# Project 4: Decision Trees and Random Forest

### Name:
### Course Level:

**Introduction:**
* In this project, we explore the application of classification using: a) Decision Tree and b) Random Forest.

**Objectives:**
* The objective of this project is to develop software modules for classification of Titanic passengers via decision trees and random forests

## All Students

* The first problem we aim to us Information Gain to build a decision tree for classification.  The tree will complete when one of two conditions are met:

1. The maximum tree depth is reached.
2. The minimum number of samples is reached in a given leaf node.

In [1]:
import numpy as np
import pandas as pd
import matplotlib as plt
import random
from collections import Counter

**Problem A (70pts)**

1 (5pts). The first thing you'll need to do is read the Titatinic dataset from D2L (details about the dataset can be found [Here](https://www.kaggle.com/c/titanic/data?select=test.csv)).  Note that you will need both the train.csv (to build your tree) and test.csv to evaluate the classificaiton accuracy.

In [2]:
# Read in the data #
train_df = pd.read_csv("train.csv")
test_df = pd.read_csv("test.csv")

2 (20pts).

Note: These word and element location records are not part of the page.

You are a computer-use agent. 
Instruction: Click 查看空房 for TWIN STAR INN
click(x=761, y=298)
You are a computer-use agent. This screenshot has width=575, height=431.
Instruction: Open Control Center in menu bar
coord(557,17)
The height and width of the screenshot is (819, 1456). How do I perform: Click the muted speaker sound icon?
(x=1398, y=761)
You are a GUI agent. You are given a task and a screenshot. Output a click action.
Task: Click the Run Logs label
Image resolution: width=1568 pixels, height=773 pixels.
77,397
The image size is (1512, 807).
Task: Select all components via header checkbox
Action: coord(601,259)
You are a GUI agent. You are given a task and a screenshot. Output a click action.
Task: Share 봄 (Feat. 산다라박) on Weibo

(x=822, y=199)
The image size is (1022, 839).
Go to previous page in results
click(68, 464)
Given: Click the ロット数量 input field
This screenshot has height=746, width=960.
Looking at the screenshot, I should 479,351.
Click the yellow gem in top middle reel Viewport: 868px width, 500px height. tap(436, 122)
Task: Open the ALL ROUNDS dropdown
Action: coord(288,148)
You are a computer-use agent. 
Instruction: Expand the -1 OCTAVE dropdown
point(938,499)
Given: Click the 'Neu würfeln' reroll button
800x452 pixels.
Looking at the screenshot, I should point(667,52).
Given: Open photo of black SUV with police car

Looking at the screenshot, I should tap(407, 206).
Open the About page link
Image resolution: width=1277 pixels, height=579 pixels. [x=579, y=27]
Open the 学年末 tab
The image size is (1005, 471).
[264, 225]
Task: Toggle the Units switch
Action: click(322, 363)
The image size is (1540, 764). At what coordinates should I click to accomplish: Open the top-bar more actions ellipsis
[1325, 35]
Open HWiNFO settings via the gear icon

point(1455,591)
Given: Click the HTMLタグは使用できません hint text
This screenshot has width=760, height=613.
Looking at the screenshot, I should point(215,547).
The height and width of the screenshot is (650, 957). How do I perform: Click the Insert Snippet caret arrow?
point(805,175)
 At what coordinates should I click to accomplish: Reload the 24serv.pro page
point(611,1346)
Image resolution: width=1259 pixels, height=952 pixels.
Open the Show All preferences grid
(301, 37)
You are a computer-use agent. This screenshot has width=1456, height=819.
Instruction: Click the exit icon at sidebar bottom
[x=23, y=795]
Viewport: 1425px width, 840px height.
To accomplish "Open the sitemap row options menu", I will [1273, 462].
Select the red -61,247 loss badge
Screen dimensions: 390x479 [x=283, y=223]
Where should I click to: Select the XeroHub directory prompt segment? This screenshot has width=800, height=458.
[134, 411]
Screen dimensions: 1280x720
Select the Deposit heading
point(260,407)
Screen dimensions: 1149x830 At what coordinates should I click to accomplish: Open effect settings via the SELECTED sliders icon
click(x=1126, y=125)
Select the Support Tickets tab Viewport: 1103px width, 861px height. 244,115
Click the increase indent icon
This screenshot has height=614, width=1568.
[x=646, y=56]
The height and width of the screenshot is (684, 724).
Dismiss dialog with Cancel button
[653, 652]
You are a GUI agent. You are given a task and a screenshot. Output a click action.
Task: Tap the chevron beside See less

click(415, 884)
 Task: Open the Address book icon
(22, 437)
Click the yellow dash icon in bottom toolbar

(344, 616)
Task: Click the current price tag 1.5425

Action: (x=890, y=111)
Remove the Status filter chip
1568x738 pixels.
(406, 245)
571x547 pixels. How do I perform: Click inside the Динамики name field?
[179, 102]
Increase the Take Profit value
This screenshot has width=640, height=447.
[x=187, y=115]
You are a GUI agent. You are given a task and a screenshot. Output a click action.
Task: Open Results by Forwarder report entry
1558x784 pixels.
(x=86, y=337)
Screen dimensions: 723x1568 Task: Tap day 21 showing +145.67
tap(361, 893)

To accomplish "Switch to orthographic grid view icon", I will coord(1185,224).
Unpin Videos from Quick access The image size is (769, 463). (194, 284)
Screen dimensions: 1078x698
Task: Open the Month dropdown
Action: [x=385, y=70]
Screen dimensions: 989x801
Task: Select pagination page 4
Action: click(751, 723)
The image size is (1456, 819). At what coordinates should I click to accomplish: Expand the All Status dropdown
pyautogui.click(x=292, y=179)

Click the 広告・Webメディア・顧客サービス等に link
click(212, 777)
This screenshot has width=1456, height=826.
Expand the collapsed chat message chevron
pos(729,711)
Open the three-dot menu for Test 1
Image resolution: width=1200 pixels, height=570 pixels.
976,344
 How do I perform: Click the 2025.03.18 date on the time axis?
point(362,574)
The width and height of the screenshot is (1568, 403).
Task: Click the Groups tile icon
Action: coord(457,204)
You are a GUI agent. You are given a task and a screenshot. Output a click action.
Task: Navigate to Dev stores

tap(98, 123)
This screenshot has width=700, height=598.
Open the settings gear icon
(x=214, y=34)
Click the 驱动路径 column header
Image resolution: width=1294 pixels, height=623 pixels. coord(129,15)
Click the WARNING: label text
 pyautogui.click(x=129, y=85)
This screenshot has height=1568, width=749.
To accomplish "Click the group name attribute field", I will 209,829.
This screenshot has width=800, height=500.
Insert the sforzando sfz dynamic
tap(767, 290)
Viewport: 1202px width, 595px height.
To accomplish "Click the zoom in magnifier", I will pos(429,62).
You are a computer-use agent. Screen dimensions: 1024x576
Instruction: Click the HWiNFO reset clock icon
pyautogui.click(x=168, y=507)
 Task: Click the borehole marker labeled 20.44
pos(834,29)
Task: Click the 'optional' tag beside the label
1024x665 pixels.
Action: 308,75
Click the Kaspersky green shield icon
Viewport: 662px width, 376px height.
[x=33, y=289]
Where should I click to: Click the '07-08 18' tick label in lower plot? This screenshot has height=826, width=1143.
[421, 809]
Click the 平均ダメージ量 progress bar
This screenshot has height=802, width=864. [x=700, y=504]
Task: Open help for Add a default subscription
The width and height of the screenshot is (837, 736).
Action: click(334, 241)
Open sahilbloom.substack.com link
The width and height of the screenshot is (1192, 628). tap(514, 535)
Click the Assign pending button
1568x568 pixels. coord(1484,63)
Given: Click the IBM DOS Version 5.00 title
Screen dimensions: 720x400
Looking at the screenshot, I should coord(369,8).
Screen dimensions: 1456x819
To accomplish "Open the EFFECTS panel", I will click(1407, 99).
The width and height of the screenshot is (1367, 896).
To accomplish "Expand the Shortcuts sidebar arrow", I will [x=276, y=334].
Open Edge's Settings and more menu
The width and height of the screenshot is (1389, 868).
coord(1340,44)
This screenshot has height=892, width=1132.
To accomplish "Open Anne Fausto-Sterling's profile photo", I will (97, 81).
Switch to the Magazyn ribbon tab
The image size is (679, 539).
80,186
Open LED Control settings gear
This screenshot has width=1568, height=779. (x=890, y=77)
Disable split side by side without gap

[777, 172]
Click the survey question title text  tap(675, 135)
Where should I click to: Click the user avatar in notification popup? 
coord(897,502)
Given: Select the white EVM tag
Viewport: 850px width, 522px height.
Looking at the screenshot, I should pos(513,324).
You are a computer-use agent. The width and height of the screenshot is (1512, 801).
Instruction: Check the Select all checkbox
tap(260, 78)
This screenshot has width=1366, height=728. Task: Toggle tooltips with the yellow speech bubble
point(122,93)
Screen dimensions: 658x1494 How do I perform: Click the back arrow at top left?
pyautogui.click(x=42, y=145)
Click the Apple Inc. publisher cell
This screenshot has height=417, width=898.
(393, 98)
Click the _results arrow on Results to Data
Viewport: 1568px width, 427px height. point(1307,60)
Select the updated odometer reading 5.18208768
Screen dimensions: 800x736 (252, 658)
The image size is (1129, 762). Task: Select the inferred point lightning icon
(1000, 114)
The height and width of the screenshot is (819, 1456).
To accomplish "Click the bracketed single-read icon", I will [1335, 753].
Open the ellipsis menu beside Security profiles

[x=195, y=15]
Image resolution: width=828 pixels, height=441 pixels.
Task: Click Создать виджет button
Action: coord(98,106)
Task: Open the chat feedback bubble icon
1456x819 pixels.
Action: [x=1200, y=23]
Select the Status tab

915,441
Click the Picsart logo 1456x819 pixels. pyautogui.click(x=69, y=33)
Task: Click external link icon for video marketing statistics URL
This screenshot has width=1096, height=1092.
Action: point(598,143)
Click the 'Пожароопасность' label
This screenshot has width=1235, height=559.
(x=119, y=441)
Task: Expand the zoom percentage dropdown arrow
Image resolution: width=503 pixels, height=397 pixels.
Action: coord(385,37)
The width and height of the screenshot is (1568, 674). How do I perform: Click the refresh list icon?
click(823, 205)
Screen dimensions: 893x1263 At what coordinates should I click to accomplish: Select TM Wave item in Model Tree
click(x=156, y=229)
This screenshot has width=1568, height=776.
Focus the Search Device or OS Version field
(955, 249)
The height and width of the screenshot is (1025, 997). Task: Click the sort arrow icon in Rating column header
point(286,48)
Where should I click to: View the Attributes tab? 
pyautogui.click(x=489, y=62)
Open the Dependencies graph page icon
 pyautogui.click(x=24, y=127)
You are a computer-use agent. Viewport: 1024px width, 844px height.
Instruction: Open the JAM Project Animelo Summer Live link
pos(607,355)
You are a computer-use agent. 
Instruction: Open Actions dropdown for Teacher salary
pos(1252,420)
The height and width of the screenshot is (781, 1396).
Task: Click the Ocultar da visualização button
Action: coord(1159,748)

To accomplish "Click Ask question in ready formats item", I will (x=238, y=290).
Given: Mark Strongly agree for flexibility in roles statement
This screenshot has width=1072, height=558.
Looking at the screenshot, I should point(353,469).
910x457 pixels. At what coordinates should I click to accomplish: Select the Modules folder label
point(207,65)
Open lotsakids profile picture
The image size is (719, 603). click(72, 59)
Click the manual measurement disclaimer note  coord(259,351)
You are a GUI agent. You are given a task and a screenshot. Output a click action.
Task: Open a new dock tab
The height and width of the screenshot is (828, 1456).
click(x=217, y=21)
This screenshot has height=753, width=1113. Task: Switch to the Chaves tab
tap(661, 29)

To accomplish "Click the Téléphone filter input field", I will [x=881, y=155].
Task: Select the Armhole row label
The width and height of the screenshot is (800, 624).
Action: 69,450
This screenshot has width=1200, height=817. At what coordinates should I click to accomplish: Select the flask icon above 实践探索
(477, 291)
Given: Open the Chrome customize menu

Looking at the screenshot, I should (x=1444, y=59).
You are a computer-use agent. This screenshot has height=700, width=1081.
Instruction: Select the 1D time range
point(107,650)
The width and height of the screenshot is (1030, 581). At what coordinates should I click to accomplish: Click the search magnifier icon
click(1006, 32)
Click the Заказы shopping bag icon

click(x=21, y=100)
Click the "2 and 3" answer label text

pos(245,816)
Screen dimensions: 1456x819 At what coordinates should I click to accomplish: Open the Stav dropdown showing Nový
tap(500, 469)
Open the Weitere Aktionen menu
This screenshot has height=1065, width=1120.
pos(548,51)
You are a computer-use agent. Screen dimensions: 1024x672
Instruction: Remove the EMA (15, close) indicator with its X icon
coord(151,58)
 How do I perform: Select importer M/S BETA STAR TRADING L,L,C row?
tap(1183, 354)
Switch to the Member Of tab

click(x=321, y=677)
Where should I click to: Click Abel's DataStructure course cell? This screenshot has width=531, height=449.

Next, we need a couple helper functions to compute the conditional entropy and information gain.

**Recall: Entropy** 
$$
    H(X) = -\sum_{\textbf{x} \in X} p(\textbf{x}) \log_2( p(\textbf{x}) )
$$

**Recall: Conditional Entropy** 
$$
    H(Y|X=\textbf{x}) = -\sum_{\textbf{y} \in Y} p(\textbf{y}|\textbf{x}) \log_2 ( p(\textbf{y}|\textbf{x}) )
$$
where
$$
    p(\textbf{y}|\textbf{x}) = \frac{p(\textbf{y},\textbf{x})}{p(\textbf{x})}
$$
and
$$
    p(\textbf{x}) = \sum_{\textbf{y} \in Y} p(\textbf{y},\textbf{x})
$$

**Recall: Information Gain** 
$$
    IG(Y|X) = H(Y) - H(Y|X)
$$



In [3]:
# Function definitions here (you may want to modify the input parameters depending on your implimentation #
def Entropy(d_X,d_Y):
    counts = Counter(d_Y) # Number of times each label appears
    total = len(d_Y)      # Number of samples
    H = -sum((count/total) * np.log2(count/total) for count in counts.values() if count > 0)
    return H

def C_Entropy(d_X,d_Y):
    total = len(d_Y)
    unique_vals = set(d_X) # Unique vals for the feature we're splitting on
    cH = 0.0
    for val in unique_vals:
        # For each unique value in the feature, find the corresponding labels in d_Y
        subset_y = [d_Y[i] for i in range(total) if d_X[i] == val]
        weight = len(subset_y) / total
        cH += weight * Entropy(d_X, subset_y) # Add weighted entropy of subset
    return cH

def IG(d_X,d_Y):
    IG = Entropy(d_X, d_Y) - C_Entropy(d_X, d_Y)
    return IG

3 (30pts). Define a function to build the tree, recall there should be one of two exit criterion:

1. The maximum tree depth is reached
2. The minimum number of samples is reached in a given leaf node.


In [4]:
# Structure of tree node
class Node:
    def __init__(self, feature=None, threshold=None, left=None, right=None, prediction=None, is_numeric=False):
        self.feature = feature              # Feature that node splits on
        self.threshold = threshold          # Threshold value (for numerical splits)
        self.left = left                    # Left child (<= threshold or == value)
        self.right = right                  # Right child (> threshold or != value)
        self.prediction = prediction        # Label prediction (for leaf nodes)
        self.is_numeric = is_numeric        # True if the split feature is numeric

# Returns the most common class label in a given list.
# Used when creating a leaf node to make a prediction.
def majority(l_labels):
    return Counter(l_labels).most_common(1)[0][0]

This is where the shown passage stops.